__YOUR TASK__. What I need is an exact repeat of the lines from the one with "You are a GUI" through the end of the listing below. Leave out every picture.
* * * * *
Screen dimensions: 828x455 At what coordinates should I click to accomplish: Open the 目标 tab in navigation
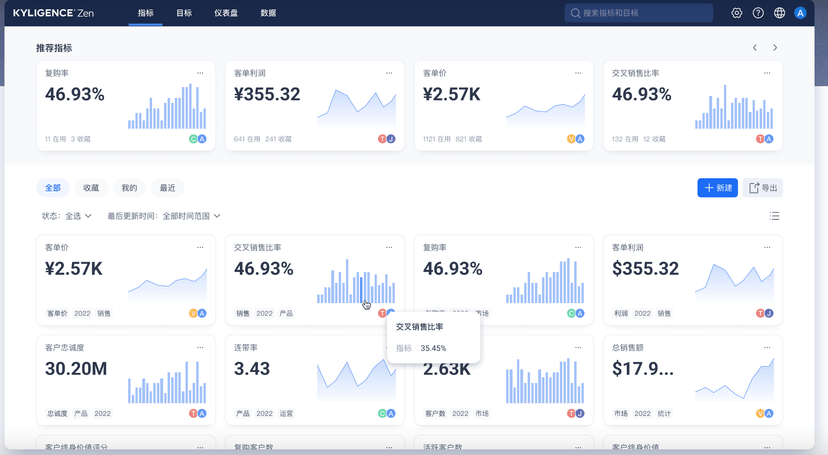pos(184,13)
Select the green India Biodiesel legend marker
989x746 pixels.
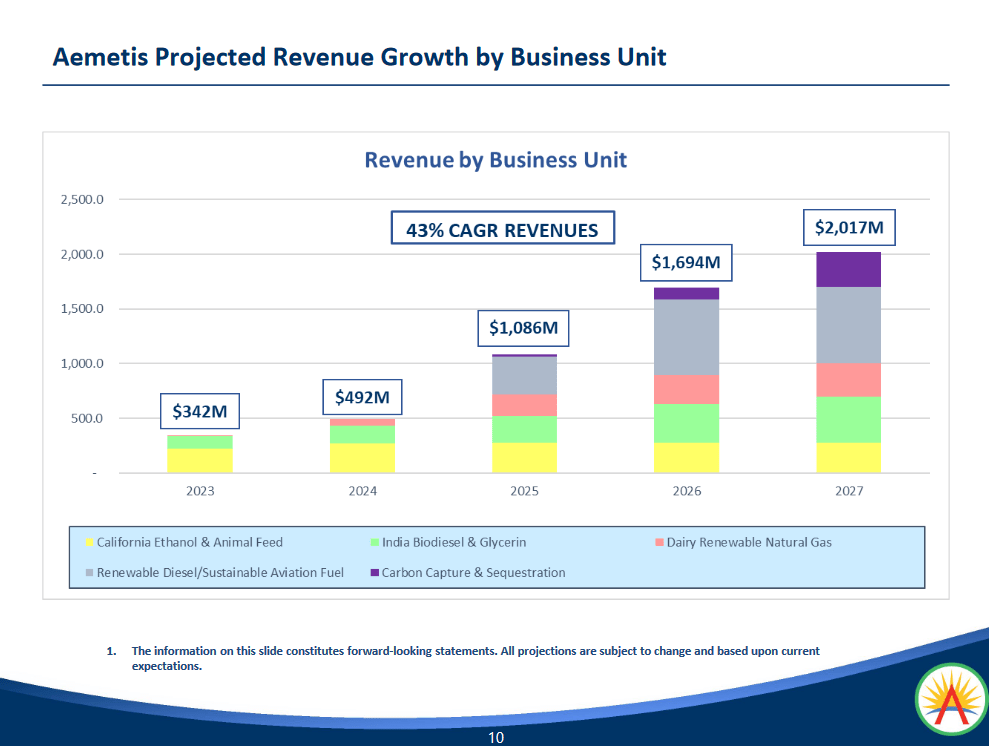[374, 542]
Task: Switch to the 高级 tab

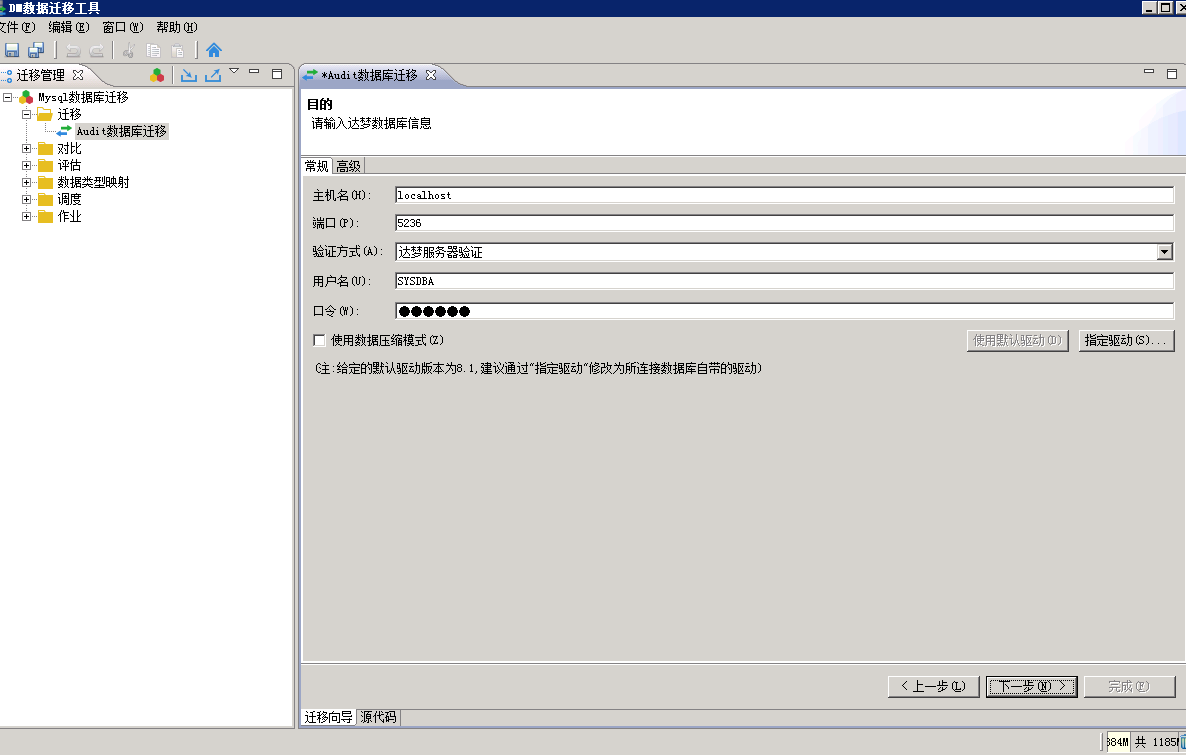Action: coord(348,166)
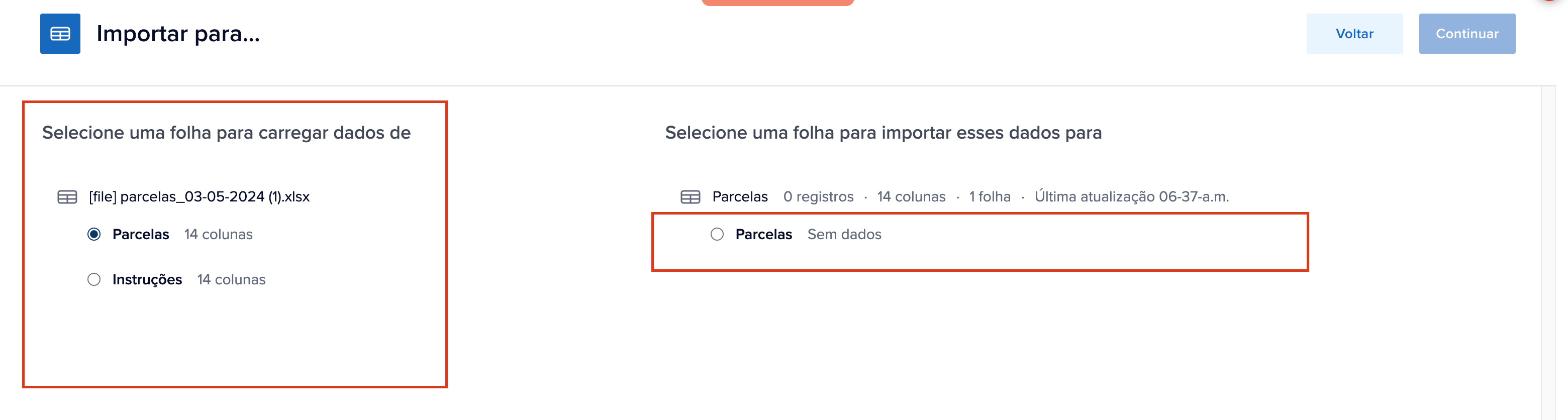Click the orange bar at the top center
Screen dimensions: 1568x420
click(x=777, y=3)

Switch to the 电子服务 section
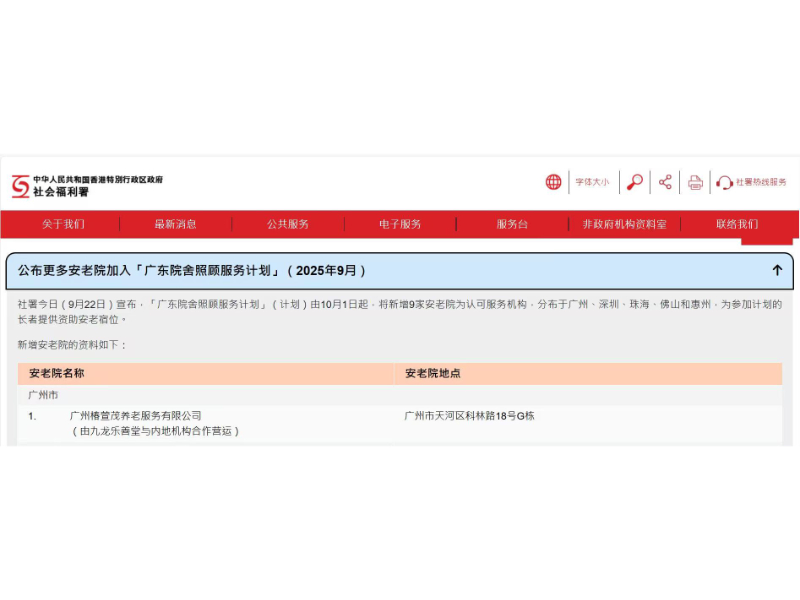(399, 224)
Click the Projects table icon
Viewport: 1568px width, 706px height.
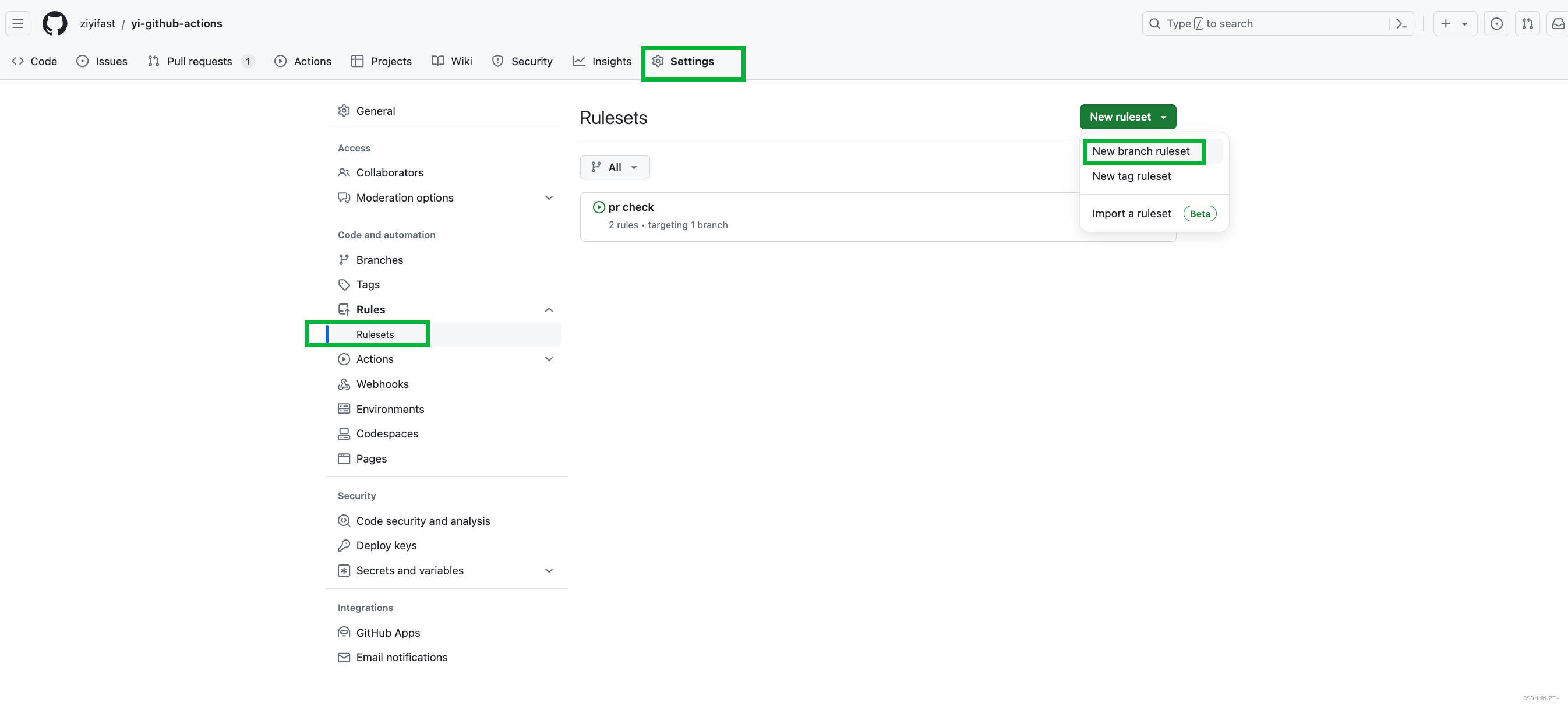[x=356, y=61]
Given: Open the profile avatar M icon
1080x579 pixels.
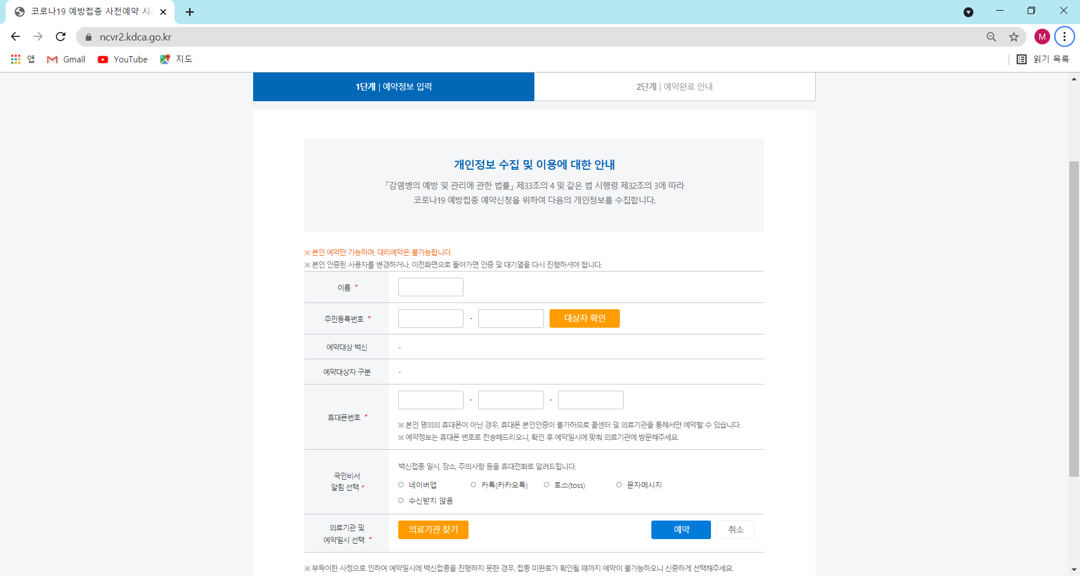Looking at the screenshot, I should pyautogui.click(x=1042, y=36).
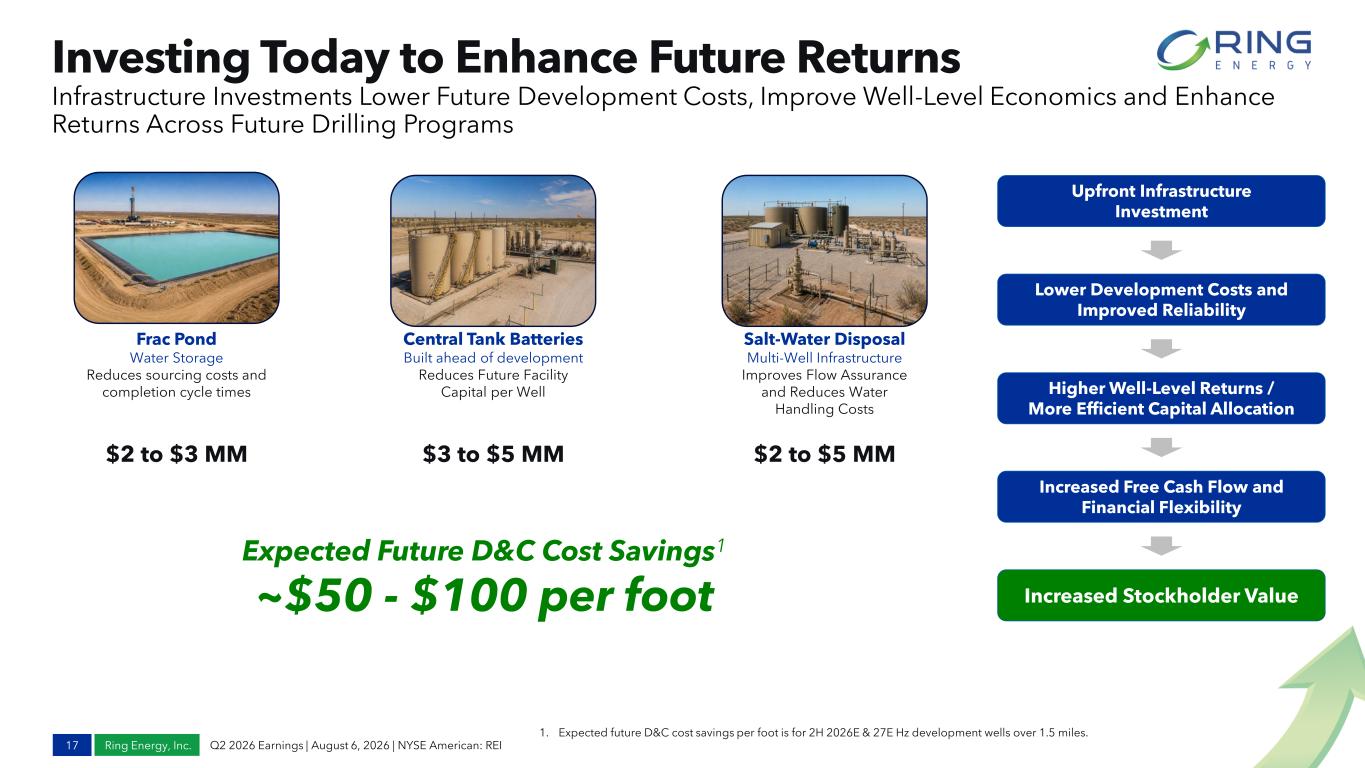
Task: Select the Central Tank Batteries photo
Action: coord(493,249)
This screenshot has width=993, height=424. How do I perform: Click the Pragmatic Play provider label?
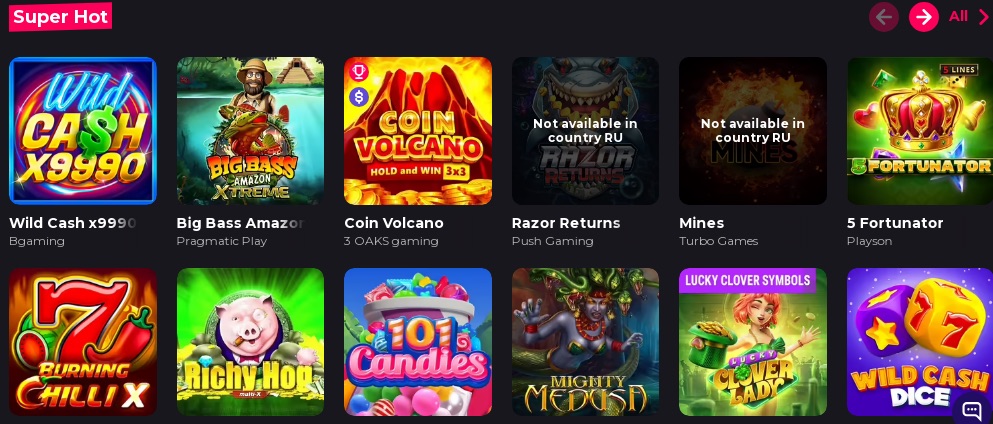tap(222, 241)
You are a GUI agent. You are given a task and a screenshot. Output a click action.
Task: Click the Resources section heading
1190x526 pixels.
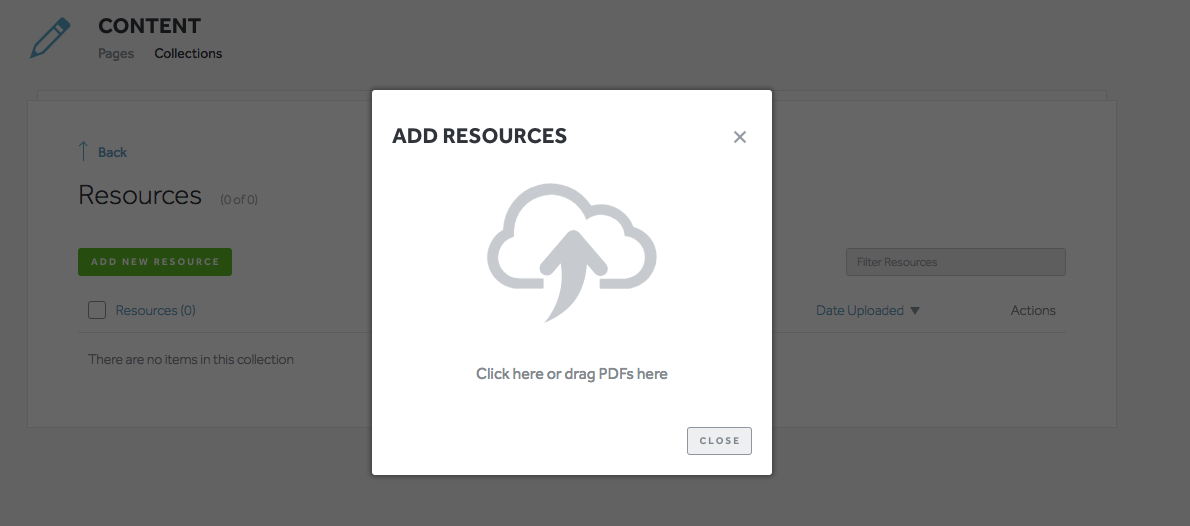click(x=140, y=195)
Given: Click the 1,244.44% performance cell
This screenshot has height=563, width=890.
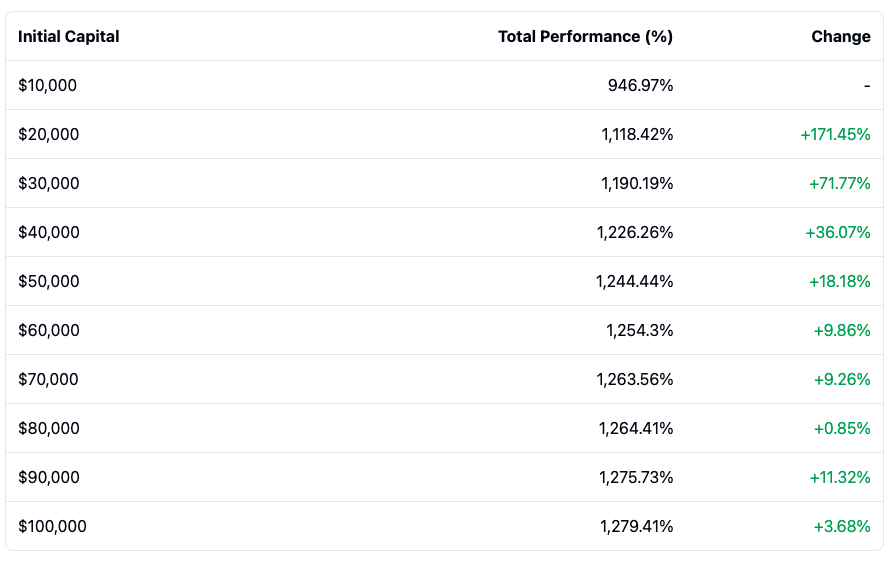Looking at the screenshot, I should point(634,282).
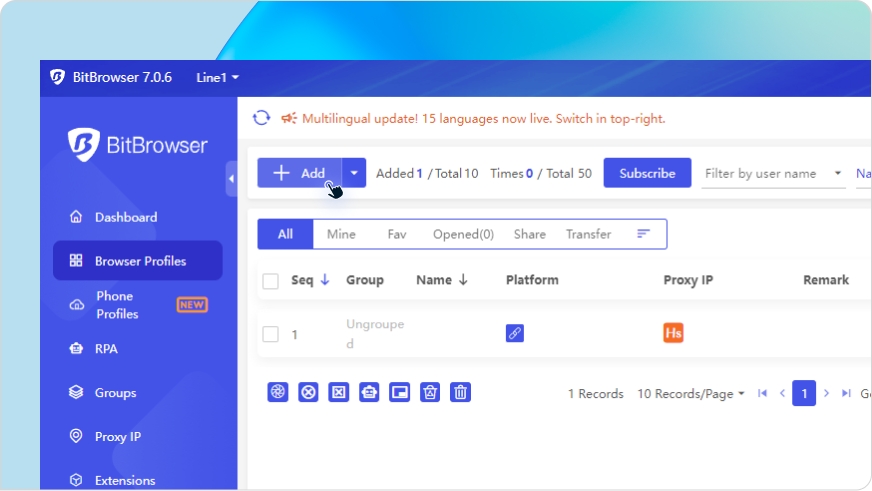
Task: Click the first batch-open browser icon
Action: (278, 392)
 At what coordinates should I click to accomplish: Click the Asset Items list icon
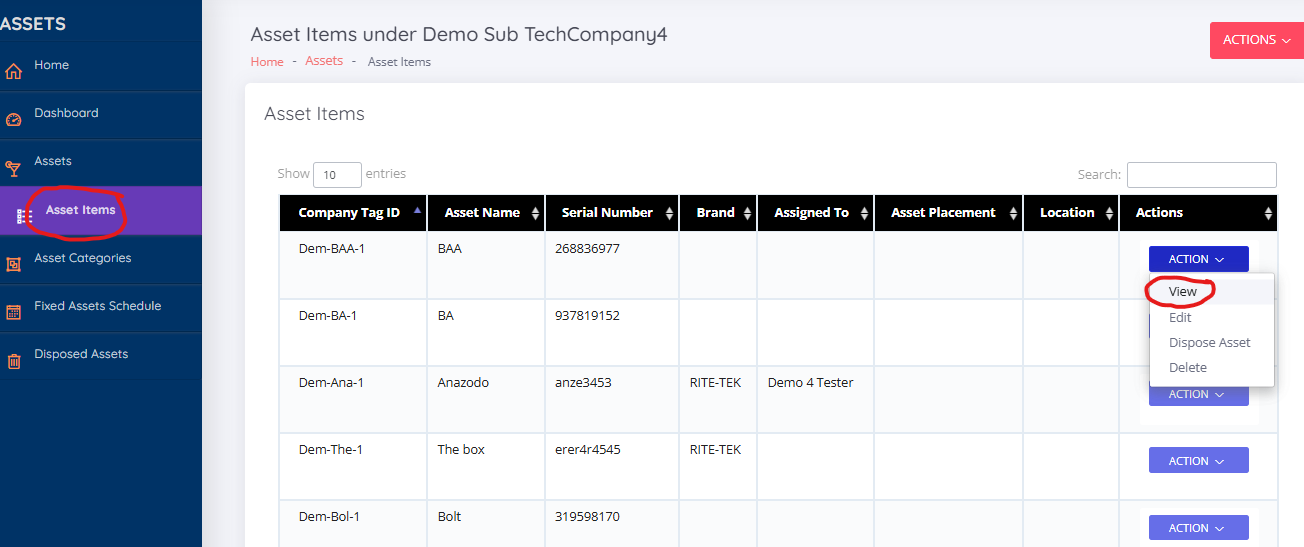pos(25,216)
* * * * *
__REPLY__.
You are a GUI agent. You are given a task and a screenshot. Output a click action.
Task: Click the Resources section heading
1190x526 pixels.
click(x=140, y=195)
Given: Click the 1,244.44% performance cell
This screenshot has height=563, width=890.
Looking at the screenshot, I should point(634,282).
Task: Click the first batch-open browser icon
Action: (278, 392)
 At what coordinates should I click to accomplish: Click the Asset Items list icon
pos(25,216)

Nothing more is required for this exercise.